Work to do:
Express everything in the records from the line containing "You are a computer-use agent." down to the line containing "Looking at the screenshot, I should 274,184.", both included, as a Markdown table with columns headed Row and Line, leaving out any blank lines.

Exercise input:
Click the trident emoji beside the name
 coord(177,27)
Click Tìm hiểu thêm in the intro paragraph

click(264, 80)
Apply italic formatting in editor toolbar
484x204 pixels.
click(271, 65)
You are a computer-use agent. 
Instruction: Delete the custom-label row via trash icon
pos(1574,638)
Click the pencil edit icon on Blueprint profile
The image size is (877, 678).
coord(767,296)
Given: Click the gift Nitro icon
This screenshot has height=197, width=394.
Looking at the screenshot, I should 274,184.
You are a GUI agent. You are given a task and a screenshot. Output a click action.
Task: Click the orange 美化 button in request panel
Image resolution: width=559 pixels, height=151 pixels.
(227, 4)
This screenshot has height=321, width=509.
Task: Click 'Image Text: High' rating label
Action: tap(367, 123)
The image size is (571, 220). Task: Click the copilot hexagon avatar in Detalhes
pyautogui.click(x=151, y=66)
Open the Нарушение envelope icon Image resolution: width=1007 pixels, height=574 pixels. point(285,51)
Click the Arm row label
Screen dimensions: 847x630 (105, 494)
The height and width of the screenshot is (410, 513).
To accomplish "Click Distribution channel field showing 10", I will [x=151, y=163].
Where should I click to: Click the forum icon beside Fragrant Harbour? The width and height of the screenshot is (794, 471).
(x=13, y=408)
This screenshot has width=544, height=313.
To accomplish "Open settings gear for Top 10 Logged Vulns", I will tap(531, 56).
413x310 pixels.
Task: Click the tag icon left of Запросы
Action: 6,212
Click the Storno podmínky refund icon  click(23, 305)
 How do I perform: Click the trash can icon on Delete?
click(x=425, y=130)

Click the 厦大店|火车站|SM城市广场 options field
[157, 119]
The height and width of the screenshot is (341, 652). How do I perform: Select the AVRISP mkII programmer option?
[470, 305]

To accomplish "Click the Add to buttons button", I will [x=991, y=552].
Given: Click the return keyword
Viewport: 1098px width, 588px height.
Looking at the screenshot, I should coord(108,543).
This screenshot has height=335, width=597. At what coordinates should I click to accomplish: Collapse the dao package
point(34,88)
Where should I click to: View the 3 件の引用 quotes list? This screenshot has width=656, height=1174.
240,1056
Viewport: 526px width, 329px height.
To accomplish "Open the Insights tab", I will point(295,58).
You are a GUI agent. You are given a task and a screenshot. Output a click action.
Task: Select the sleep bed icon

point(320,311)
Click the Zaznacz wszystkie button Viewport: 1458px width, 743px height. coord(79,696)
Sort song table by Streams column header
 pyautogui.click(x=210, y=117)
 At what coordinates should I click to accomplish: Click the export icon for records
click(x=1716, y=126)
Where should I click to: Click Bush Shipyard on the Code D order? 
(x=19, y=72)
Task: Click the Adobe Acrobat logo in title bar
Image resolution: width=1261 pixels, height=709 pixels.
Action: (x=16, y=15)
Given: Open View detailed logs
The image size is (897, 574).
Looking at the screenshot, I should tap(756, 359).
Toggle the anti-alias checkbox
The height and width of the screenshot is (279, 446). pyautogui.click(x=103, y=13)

Final result:
| Row | Line |
|---|---|
| 1 | You are a computer-use agent.  |
| 2 | Instruction: Delete the custom-label row via trash icon |
| 3 | pos(1574,638) |
| 4 | Click the pencil edit icon on Blueprint profile |
| 5 | The image size is (877, 678). |
| 6 | coord(767,296) |
| 7 | Given: Click the gift Nitro icon |
| 8 | This screenshot has height=197, width=394. |
| 9 | Looking at the screenshot, I should 274,184. |